=== YOUR INSTRUCTIONS ===
Convert the material, from its first line through the line containing "at that location.", into a JSON list of strings with one string per line and blank lines skipped. Leave the pictures out.

=== INPUT ===
★ ★ ★ ★ ★
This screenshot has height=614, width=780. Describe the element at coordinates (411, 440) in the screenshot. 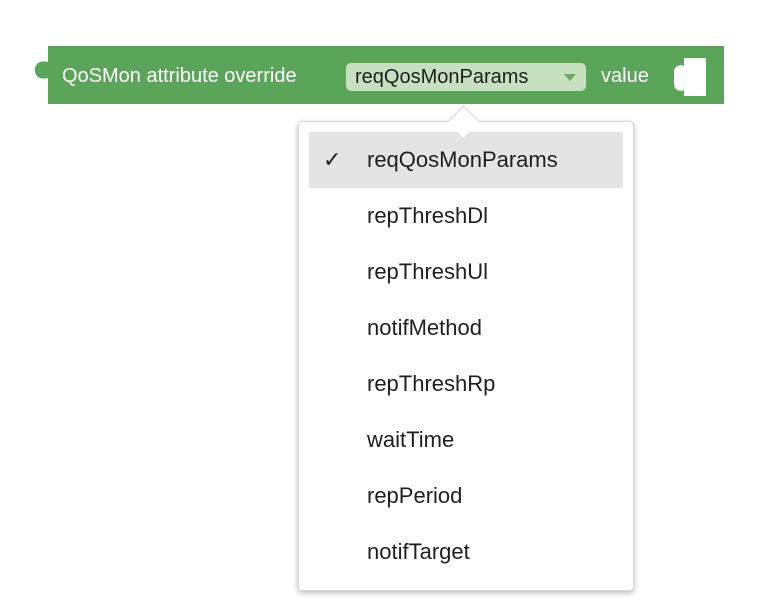

I see `menu-item-label: waitTime` at that location.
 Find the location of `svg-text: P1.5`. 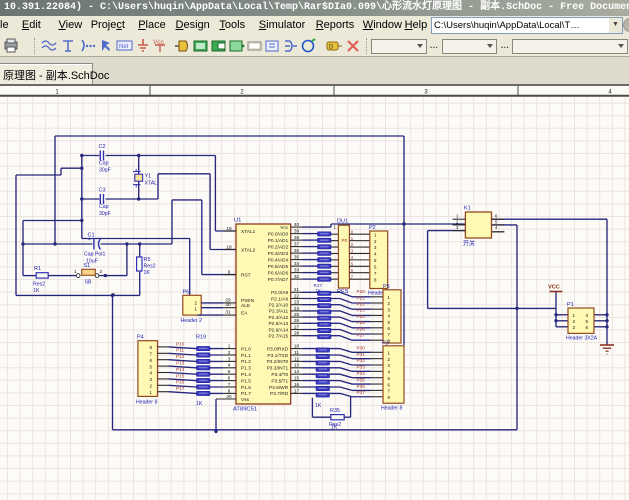

svg-text: P1.5 is located at coordinates (246, 381).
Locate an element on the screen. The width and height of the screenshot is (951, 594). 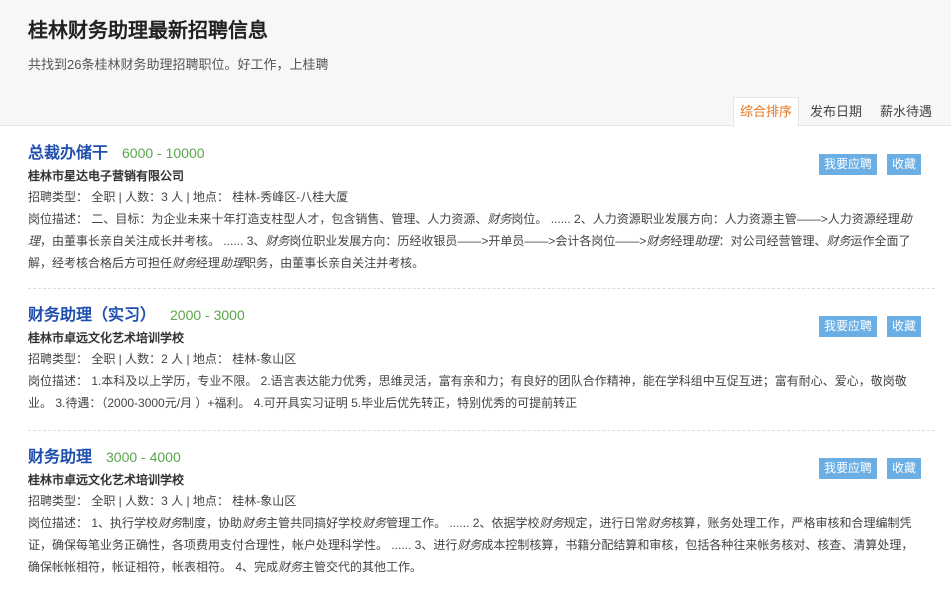
job-head: 财务助理（实习） 2000 - 3000 is located at coordinates (482, 316).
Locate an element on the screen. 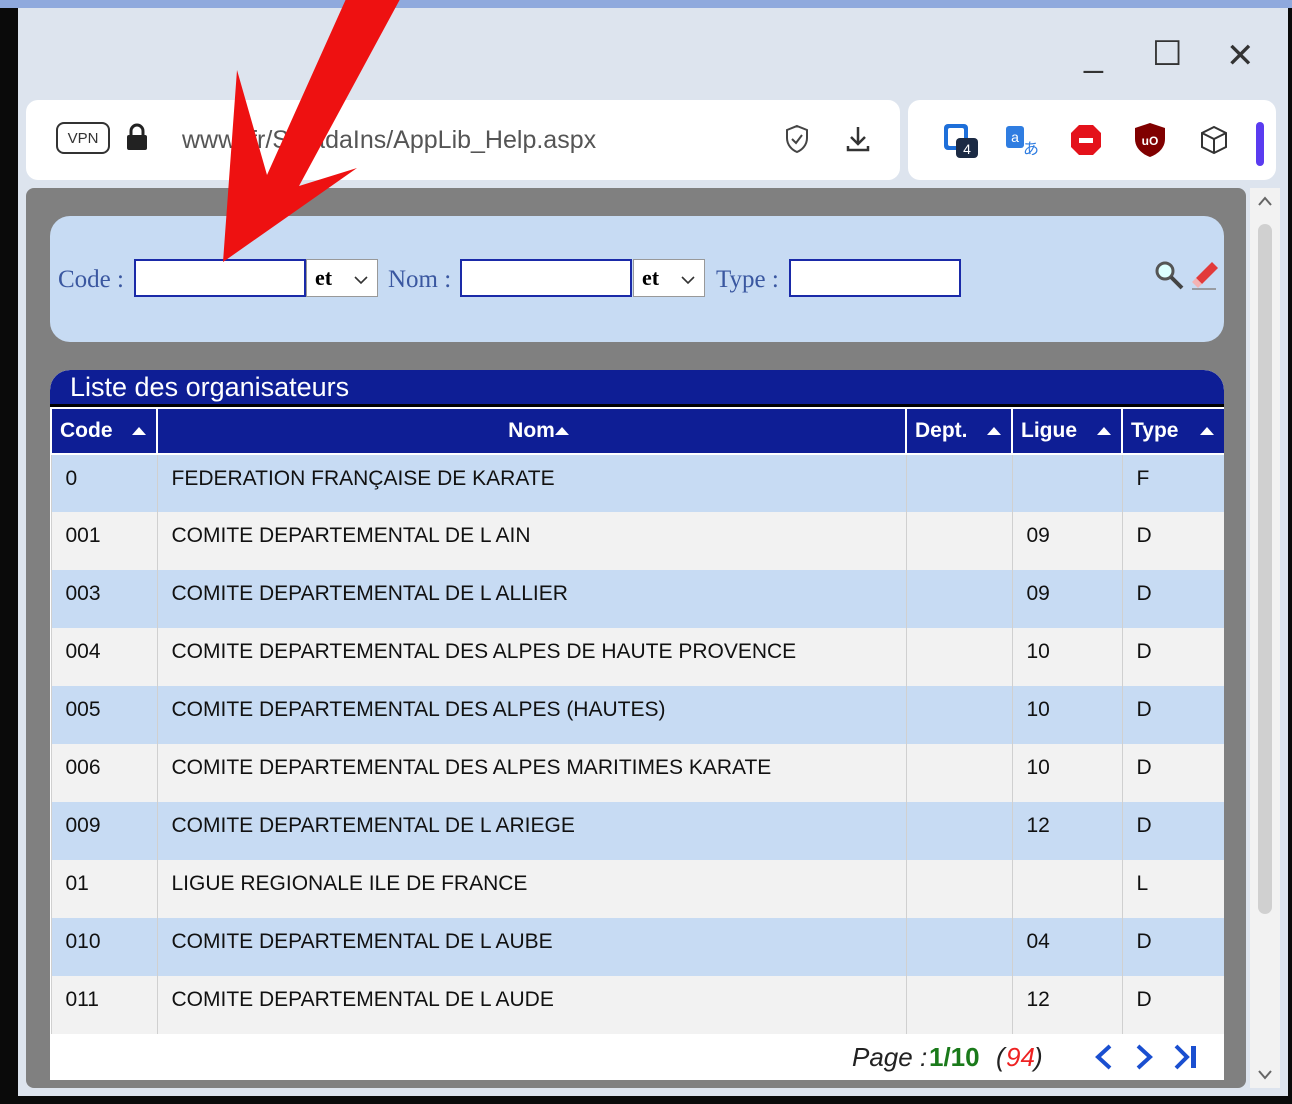 The width and height of the screenshot is (1292, 1104). result-count: 94 is located at coordinates (1020, 1057).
★ ★ ★ ★ ★
=== ANSWER FOR THE TASK ===
[
  "This screenshot has height=614, width=780. Describe the element at coordinates (411, 440) in the screenshot. ",
  "I see `menu-item-label: waitTime` at that location."
]